(Stored data)
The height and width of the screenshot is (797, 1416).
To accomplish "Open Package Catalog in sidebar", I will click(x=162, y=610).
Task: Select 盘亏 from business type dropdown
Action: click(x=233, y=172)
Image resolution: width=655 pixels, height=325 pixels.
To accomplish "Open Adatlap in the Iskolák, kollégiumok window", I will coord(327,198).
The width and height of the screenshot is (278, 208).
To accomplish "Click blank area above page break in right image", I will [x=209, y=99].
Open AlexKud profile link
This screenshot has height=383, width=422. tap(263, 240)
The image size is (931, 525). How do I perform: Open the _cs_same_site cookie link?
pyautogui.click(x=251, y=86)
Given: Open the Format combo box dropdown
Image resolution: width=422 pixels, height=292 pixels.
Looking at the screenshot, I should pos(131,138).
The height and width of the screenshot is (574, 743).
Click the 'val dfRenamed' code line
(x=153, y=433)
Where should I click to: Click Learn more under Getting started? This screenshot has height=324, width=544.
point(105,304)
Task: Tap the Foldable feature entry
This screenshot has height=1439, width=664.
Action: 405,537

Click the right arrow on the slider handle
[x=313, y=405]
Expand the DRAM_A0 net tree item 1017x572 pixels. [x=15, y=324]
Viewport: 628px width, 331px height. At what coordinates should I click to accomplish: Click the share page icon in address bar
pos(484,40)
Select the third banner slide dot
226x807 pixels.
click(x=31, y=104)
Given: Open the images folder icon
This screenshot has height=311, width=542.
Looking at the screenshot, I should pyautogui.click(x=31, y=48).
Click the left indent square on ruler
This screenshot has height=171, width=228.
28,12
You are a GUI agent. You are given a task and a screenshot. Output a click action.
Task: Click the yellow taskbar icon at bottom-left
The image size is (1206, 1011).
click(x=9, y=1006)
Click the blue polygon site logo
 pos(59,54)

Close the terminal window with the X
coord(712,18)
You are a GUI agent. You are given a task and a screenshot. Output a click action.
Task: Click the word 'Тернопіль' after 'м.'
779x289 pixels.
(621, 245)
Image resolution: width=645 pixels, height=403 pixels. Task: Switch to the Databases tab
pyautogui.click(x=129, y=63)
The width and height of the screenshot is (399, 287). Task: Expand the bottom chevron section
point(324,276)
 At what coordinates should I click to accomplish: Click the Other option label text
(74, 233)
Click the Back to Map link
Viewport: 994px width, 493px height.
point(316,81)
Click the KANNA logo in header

### Assigned task
Take the line holding "Expand the DRAM_A0" and all lines after it through the end of the data, and set them down exactly.

### Answer
Expand the DRAM_A0 net tree item 1017x572 pixels. [x=15, y=324]
Viewport: 628px width, 331px height. At what coordinates should I click to accomplish: Click the share page icon in address bar
pos(484,40)
Select the third banner slide dot
226x807 pixels.
click(x=31, y=104)
Given: Open the images folder icon
This screenshot has height=311, width=542.
Looking at the screenshot, I should pyautogui.click(x=31, y=48).
Click the left indent square on ruler
This screenshot has height=171, width=228.
28,12
You are a GUI agent. You are given a task and a screenshot. Output a click action.
Task: Click the yellow taskbar icon at bottom-left
The image size is (1206, 1011).
click(x=9, y=1006)
Click the blue polygon site logo
 pos(59,54)

Close the terminal window with the X
coord(712,18)
You are a GUI agent. You are given a task and a screenshot. Output a click action.
Task: Click the word 'Тернопіль' after 'м.'
779x289 pixels.
(621, 245)
Image resolution: width=645 pixels, height=403 pixels. Task: Switch to the Databases tab
pyautogui.click(x=129, y=63)
The width and height of the screenshot is (399, 287). Task: Expand the bottom chevron section
point(324,276)
 At what coordinates should I click to accomplish: Click the Other option label text
(74, 233)
Click the Back to Map link
Viewport: 994px width, 493px height.
point(316,81)
Click the KANNA logo in header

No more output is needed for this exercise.